Komplexere Vermögen im Fokus Berenberg plant Ausbau des Wealth Managements

Will die Rolle seines Institutes als Betreuer komplexer Vermögen weiter ausbauen: Hans-Walter Peters, Sprecher der persönlich haftenden Gesellschafter von Berenberg

Will die Rolle seines Institutes als Betreuer komplexer Vermögen weiter ausbauen: Hans-Walter Peters, Sprecher der persönlich haftenden Gesellschafter von Berenberg

Die Privatbank Berenberg hat ihren Jahresüberschuss 2016 gegenüber dem Vorjahr um 56 Prozent auf 161 Millionen Euro gesteigert. Das Institut erzielt damit nach eigenem Bekunden das höchste Ergebnis in seiner Geschichte. Welchen Beitrag zum Gesamtergebnis das Geschäftsfeld Wealth und Asset Management beiträgt, weist das Bankhaus nicht gesondert aus.
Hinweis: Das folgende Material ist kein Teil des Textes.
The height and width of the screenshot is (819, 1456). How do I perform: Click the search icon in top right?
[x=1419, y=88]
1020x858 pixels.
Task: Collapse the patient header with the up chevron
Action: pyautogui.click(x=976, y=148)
Nachdem man im Wealth Management Ende vergangenen Jahres das Niederlassungsnetz ausdünnte und sich von mehreren Mitarbeitern trennte, will die Bank nun aber im Geschäftsfeld beim Kundenvolumen wachsen.

„Wir werden uns im Wealth Management auf die Betreuung sehr komplexer Vermögen fokussieren“, sagt Hans-Walter Peters, Sprecher der persönlich haftenden Gesellschafter von Berenberg, „Hier werden wir weiter in Spezialisten investieren und ein umfassendes Betreuungsangebot bereithalten“.

Bei dem Schritt dürfte es sich um den zweiten Anlauf der Bank handeln, sich stärker auf Vermögen oberhalb der Eine-Million-Euro-Grenze zu konzentrieren: Bereits 2014 hatte das Institut einigen Kunden mit kleineren Vermögen Schreiben zugesandt, wonach die Betreuung durch die Bank künftig erst ab einer Million Euro zur Verfügung stehe. In jüngster Zeit hatte die Bank die Fokussierung mit den gestiegenen Kosten von Mifid 2 begründet.

Die Wachstumspläne im Wealth Management soll der neue Leiter Wealth and Asset Management Henning Gebhardt umsetzen. Er wechselte nach mehr als 20-jähriger Tätigkeit im Deutsche-Bank-Konzern zum Jahresanfang zu Berenberg.